### What to work on
A) Please retype the part of the graphing solution that opens with the words containing "The given equation" and closes with "-2, -1, and 0.".
B) In the graphing solution, where is the vertex of the parabola?
C) Pick up the graphing solution where it stops and write what comes next.

### Provided text

· · · ·

Question

Graph each equation by plotting points that satisfy the equation.$$y=2(x+2)^{2}$$

Answer

**step1 Understand the Equation and Choose X-values**

The given equation is $$y=2(x+2)^{2}$$, which represents a parabola. To graph this equation by plotting points, we need to select several values for 'x' and then calculate the corresponding 'y' values. It's helpful to choose x-values that are around the vertex of the parabola. For an equation in the form $$y=a(x-h)^2+k$$, the vertex is at $$(h,k)$$. In our case, $$y=2(x-(-2))^2+0$$, so the vertex is at $$(-2,0)$$. Therefore, we will choose x-values around -2 to get a good representation of the parabola's shape.

**step2 Calculate Corresponding Y-values for Chosen X-values**

Substitute each chosen x-value into the equation $$y=2(x+2)^{2}$$ to find its corresponding y-value. Let's choose the x-values -4, -3, -2, -1, and 0.

For $$x = -4$$:
$$y = 2((-4)+2)^{2} = 2(-2)^{2} = 2 \times 4 = 8$$
Point: $$(-4, 8)$$

For $$x = -3$$:
$$y = 2((-3)+2)^{2} = 2(-1)^{2} = 2 \times 1 = 2$$
Point: $$(-3, 2)$$

For $$x = -2$$:
$$y = 2((-2)+2)^{2} = 2(0)^{2} = 2 \times 0 = 0$$
Point: $$(-2, 0)$$ (This is the vertex)

For $$x = -1$$:
$$y = 2((-1)+2)^{2} = 2(1)^{2} = 2 \times 1 = 2$$
Point: $$(-1, 2)$$

For $$x = 0$$:
$$y = 2((0)+2)^{2} = 2(2)^{2} = 2 \times 4 = 8$$
Point: $$(0, 8)$$

**step3 List the Coordinates and Explain Graphing**

The calculated points that satisfy the equation are $$(-4, 8)$$, $$(-3, 2)$$, $$(-2, 0)$$, $$(-1, 2)$$, and $$(0, 8)$$. To graph the equation, plot these points on a Cartesian coordinate system. Then, draw a smooth curve connecting these points. Since the equation is a quadratic function, the graph will be a parabola opening upwards from its vertex at $$(-2, 0)$$.

Alternative answer

Answer:
To graph $y=2(x+2)^2$, we pick some x-values, calculate their y-values, and plot these points.

· · · ·

### Data provided
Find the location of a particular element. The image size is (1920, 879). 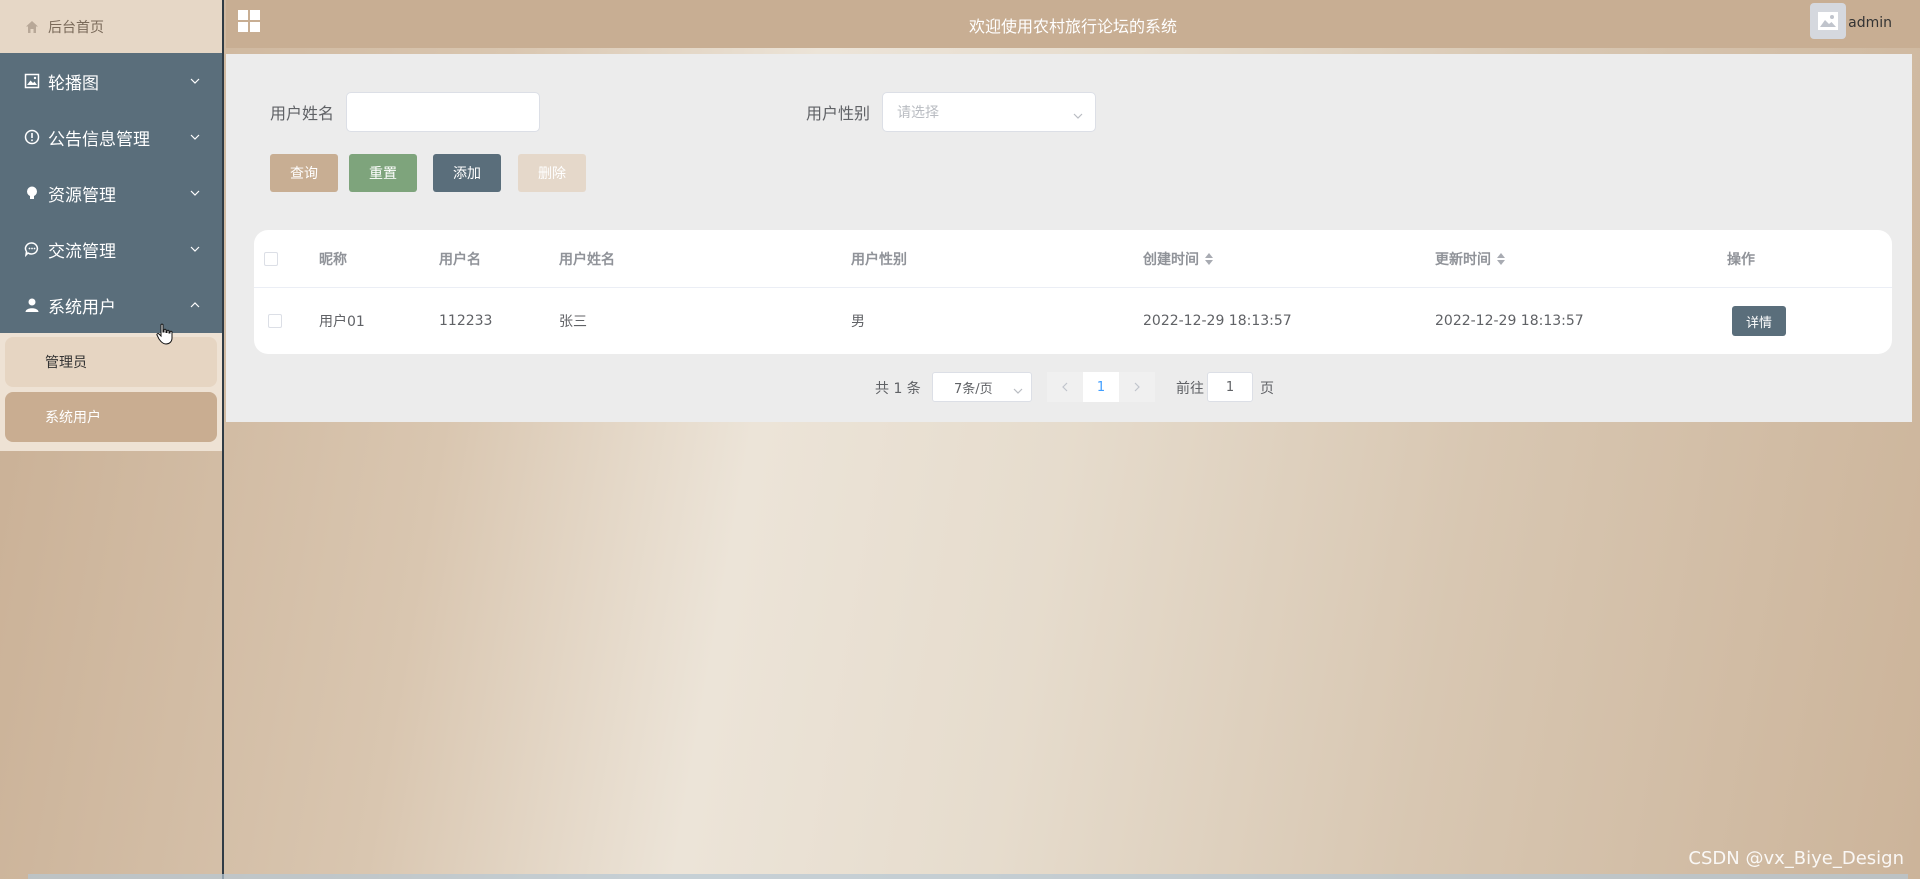

sidebar: 后台首页 轮播图 公告信息管理 资源管理 交流管理 系统用户 管理员 系统用户 is located at coordinates (112, 440).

· · · ·

### Responses to the tasks
A)
The given equation is $$y=2(x+2)^{2}$$, which represents a parabola. To graph this equation by plotting points, we need to select several values for 'x' and then calculate the corresponding 'y' values. It's helpful to choose x-values that are around the vertex of the parabola. For an equation in the form $$y=a(x-h)^2+k$$, the vertex is at $$(h,k)$$. In our case, $$y=2(x-(-2))^2+0$$, so the vertex is at $$(-2,0)$$. Therefore, we will choose x-values around -2 to get a good representation of the parabola's shape.

**step2 Calculate Corresponding Y-values for Chosen X-values**

Substitute each chosen x-value into the equation $$y=2(x+2)^{2}$$ to find its corresponding y-value. Let's choose the x-values -4, -3, -2, -1, and 0.

B) The vertex is at (-2, 0).

C)
Here are some points we can use:
* When $x = -4$, $y = 2(-4+2)^2 = 2(-2)^2 = 2(4) = 8$. So, point is $(-4, 8)$.
* When $x = -3$, $y = 2(-3+2)^2 = 2(-1)^2 = 2(1) = 2$. So, point is $(-3, 2)$.
* When $x = -2$, $y = 2(-2+2)^2 = 2(0)^2 = 0$. So, point is $(-2, 0)$. (This is the lowest point!)
* When $x = -1$, $y = 2(-1+2)^2 = 2(1)^2 = 2(1) = 2$. So, point is $(-1, 2)$.
* When $x = 0$, $y = 2(0+2)^2 = 2(2)^2 = 2(4) = 8$. So, point is $(0, 8)$.

Once you have these points, you can put them on graph paper and connect them to make a U-shaped curve!

Explain
This is a question about <graphing a quadratic equation by plotting points>. The solving step is:

1. **Understand the equation:** The equation is $y=2(x+2)^2$. It looks a bit like $y=x^2$, but it's been shifted and stretched! Since it has an $x^2$ part (if you multiply it out, you'd get $2(x^2+4x+4) = 2x^2+8x+8$), we know it will make a U-shaped curve called a parabola.
2. **Pick x-values:** To plot points, we need to choose different numbers for $x$ and then figure out what $y$ would be. A smart trick for these types of equations is to pick $x$ values that make the part inside the parentheses equal to zero, and then numbers around that. Here, if $x+2=0$, then $x=-2$. So, let's pick $x=-2$ and some numbers bigger and smaller than it, like $-4, -3, -1, 0$.
3. **Calculate y-values:** For each chosen $x$, plug it into the equation and do the math to find $y$.
* For $x=-4$: $y = 2(-4+2)^2 = 2(-2)^2 = 2(4) = 8$. (Point: $(-4, 8)$)
* For $x=-3$: $y = 2(-3+2)^2 = 2(-1)^2 = 2(1) = 2$. (Point: $(-3, 2)$)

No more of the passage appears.